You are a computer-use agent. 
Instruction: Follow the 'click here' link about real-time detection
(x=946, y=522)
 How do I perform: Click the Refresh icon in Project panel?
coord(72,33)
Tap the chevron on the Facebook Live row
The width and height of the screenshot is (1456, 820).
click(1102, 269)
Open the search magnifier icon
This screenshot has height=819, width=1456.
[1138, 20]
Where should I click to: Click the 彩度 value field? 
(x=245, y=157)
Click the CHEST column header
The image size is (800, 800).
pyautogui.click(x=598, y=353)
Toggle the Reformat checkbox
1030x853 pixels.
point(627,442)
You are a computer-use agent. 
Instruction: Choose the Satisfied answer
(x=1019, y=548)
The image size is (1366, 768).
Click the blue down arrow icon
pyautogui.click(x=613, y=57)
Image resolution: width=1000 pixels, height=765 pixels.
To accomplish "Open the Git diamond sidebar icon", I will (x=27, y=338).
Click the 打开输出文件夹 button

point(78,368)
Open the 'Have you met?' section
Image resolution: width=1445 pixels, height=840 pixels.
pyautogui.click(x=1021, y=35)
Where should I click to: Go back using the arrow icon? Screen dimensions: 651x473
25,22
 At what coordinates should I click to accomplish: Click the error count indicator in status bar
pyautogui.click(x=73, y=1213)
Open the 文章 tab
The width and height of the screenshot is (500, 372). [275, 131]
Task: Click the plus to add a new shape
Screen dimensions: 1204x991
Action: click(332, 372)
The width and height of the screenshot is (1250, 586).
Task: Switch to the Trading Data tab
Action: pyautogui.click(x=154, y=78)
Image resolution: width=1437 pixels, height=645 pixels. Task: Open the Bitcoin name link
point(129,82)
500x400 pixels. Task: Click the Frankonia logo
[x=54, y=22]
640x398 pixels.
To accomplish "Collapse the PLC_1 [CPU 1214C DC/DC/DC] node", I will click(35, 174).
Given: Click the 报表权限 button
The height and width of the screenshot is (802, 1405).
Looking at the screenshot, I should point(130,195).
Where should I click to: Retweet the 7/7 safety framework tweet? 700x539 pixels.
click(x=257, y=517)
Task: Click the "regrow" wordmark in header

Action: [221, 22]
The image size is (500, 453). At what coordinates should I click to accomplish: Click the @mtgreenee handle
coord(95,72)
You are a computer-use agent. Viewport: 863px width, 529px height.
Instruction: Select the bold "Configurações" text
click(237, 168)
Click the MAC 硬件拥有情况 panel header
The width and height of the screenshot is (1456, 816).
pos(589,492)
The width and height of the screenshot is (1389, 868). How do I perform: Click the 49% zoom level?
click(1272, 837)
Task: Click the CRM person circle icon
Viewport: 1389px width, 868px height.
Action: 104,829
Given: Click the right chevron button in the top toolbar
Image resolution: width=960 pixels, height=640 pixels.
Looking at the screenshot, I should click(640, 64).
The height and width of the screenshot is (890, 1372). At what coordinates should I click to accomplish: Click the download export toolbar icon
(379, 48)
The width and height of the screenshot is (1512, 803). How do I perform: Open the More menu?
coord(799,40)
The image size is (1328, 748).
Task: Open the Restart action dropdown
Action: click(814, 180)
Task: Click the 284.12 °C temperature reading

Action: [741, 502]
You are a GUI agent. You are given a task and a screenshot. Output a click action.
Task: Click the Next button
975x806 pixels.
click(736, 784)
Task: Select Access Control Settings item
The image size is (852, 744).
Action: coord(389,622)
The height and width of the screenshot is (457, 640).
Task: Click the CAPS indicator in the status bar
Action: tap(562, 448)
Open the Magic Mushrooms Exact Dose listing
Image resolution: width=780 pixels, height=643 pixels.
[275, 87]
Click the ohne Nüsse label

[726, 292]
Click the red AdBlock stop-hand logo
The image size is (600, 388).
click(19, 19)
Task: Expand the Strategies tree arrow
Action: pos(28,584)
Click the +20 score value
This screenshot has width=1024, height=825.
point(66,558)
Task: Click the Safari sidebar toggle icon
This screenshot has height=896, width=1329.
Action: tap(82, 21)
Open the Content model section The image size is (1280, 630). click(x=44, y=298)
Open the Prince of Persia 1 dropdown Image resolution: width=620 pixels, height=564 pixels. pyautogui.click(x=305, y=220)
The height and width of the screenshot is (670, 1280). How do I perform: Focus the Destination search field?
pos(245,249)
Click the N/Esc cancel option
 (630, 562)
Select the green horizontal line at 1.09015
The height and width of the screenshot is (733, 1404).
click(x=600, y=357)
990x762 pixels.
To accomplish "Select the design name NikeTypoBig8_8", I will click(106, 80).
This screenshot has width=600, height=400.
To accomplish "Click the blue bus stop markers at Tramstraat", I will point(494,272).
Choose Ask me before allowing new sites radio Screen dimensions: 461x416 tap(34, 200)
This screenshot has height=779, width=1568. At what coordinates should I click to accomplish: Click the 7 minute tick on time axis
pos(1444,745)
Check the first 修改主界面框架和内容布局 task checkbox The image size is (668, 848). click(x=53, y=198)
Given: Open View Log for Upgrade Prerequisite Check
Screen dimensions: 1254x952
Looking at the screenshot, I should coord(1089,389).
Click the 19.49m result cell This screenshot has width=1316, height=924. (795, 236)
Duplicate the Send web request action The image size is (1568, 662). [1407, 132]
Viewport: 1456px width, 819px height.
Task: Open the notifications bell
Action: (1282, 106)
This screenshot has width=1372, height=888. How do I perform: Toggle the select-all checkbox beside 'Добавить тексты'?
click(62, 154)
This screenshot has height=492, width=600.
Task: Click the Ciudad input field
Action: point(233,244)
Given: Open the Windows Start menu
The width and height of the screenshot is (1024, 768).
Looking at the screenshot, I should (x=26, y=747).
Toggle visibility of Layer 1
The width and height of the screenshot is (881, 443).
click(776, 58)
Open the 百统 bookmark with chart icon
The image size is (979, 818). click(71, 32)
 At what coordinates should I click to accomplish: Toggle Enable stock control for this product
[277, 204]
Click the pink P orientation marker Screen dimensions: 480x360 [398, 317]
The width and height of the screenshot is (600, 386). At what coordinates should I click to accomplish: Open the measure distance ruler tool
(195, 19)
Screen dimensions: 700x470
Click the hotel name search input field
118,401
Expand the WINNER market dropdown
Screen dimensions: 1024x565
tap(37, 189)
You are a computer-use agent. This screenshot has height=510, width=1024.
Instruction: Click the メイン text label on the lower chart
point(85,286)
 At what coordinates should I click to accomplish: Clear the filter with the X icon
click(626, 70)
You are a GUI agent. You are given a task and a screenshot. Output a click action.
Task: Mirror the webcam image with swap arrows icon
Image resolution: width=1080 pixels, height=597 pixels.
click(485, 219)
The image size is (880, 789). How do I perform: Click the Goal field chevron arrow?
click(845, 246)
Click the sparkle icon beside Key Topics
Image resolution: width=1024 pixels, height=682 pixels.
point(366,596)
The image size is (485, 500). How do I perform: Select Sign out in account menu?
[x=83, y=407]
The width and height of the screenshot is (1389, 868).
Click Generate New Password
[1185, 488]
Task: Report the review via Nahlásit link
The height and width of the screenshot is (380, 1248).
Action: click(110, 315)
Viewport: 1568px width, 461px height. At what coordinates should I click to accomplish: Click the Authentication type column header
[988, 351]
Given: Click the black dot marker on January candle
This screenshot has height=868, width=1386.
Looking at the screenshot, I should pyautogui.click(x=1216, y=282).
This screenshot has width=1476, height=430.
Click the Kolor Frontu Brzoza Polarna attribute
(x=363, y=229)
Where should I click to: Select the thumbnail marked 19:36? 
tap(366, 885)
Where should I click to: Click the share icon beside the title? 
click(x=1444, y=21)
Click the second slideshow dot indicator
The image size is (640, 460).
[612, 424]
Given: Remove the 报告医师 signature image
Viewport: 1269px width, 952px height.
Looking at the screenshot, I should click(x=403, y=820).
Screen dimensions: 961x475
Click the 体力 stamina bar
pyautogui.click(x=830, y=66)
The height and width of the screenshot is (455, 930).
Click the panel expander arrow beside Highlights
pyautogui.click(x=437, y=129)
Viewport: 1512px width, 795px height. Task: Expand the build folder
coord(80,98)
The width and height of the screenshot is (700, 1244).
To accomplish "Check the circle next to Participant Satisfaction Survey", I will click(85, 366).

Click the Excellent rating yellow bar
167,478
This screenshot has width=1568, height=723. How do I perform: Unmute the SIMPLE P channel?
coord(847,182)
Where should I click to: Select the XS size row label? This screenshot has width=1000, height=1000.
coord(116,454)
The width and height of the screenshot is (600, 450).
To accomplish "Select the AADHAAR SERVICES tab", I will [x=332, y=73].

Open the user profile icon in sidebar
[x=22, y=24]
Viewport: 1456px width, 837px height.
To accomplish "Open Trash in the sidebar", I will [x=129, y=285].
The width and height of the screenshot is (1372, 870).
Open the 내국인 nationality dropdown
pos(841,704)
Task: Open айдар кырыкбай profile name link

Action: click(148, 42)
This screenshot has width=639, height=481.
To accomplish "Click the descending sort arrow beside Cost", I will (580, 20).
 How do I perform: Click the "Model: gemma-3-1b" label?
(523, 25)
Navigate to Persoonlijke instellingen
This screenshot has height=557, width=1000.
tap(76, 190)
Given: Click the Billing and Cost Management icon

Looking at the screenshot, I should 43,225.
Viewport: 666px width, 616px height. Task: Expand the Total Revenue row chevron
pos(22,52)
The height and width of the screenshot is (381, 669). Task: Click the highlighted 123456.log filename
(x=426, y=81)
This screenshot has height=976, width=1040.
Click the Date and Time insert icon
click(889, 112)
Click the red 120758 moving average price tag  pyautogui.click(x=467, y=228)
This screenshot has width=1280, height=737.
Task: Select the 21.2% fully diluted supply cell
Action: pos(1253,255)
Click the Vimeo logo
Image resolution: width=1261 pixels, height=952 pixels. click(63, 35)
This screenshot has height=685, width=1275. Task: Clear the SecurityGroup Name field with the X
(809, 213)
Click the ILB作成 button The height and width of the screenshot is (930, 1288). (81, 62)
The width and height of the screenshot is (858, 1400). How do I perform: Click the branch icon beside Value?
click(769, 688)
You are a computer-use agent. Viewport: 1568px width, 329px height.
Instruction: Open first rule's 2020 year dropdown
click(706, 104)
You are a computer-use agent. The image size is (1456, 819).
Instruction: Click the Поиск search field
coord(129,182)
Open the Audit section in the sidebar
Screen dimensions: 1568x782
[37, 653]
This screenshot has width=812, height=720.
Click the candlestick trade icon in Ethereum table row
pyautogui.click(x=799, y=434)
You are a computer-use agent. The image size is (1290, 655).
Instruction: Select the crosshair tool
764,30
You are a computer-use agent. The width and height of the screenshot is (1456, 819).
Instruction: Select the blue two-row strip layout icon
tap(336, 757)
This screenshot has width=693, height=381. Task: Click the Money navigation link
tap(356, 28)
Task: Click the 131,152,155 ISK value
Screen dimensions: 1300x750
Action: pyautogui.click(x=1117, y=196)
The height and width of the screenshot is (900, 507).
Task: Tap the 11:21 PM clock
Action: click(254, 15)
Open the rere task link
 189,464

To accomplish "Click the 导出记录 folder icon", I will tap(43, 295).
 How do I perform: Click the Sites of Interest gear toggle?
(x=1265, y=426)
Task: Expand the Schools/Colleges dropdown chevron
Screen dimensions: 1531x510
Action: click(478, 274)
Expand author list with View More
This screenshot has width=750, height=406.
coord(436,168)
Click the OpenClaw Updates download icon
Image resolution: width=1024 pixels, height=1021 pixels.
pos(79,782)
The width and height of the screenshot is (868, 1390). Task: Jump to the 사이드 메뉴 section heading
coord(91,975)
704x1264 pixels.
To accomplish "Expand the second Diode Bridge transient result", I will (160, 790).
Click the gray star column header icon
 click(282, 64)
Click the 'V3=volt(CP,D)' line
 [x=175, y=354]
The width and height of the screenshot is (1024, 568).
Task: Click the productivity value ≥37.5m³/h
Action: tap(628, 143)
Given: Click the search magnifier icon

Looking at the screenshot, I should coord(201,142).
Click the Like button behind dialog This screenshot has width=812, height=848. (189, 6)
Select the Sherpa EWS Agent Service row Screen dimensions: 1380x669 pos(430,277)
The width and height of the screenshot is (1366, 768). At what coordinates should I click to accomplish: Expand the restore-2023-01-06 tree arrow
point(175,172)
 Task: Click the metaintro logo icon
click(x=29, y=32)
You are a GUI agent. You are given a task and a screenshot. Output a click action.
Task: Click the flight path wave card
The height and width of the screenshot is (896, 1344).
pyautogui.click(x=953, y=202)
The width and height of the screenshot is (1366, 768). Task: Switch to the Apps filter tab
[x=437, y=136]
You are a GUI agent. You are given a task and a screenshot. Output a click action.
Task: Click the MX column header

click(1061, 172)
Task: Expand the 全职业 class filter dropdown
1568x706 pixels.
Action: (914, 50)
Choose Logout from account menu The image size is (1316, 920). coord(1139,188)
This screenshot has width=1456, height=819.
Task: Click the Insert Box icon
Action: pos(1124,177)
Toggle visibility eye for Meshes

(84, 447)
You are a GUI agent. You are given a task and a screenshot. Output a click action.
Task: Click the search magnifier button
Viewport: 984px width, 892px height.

-=-=-=-=-

- **Short exercise**: Quote the rows above, from the line containing "This screenshot has width=639, height=481." through the line containing "Action: pos(1253,255)", both included.

- **Answer in full**:
This screenshot has width=639, height=481.
To accomplish "Click the descending sort arrow beside Cost", I will (580, 20).
 How do I perform: Click the "Model: gemma-3-1b" label?
(523, 25)
Navigate to Persoonlijke instellingen
This screenshot has height=557, width=1000.
tap(76, 190)
Given: Click the Billing and Cost Management icon

Looking at the screenshot, I should 43,225.
Viewport: 666px width, 616px height. Task: Expand the Total Revenue row chevron
pos(22,52)
The height and width of the screenshot is (381, 669). Task: Click the highlighted 123456.log filename
(x=426, y=81)
This screenshot has height=976, width=1040.
Click the Date and Time insert icon
click(889, 112)
Click the red 120758 moving average price tag  pyautogui.click(x=467, y=228)
This screenshot has width=1280, height=737.
Task: Select the 21.2% fully diluted supply cell
Action: pos(1253,255)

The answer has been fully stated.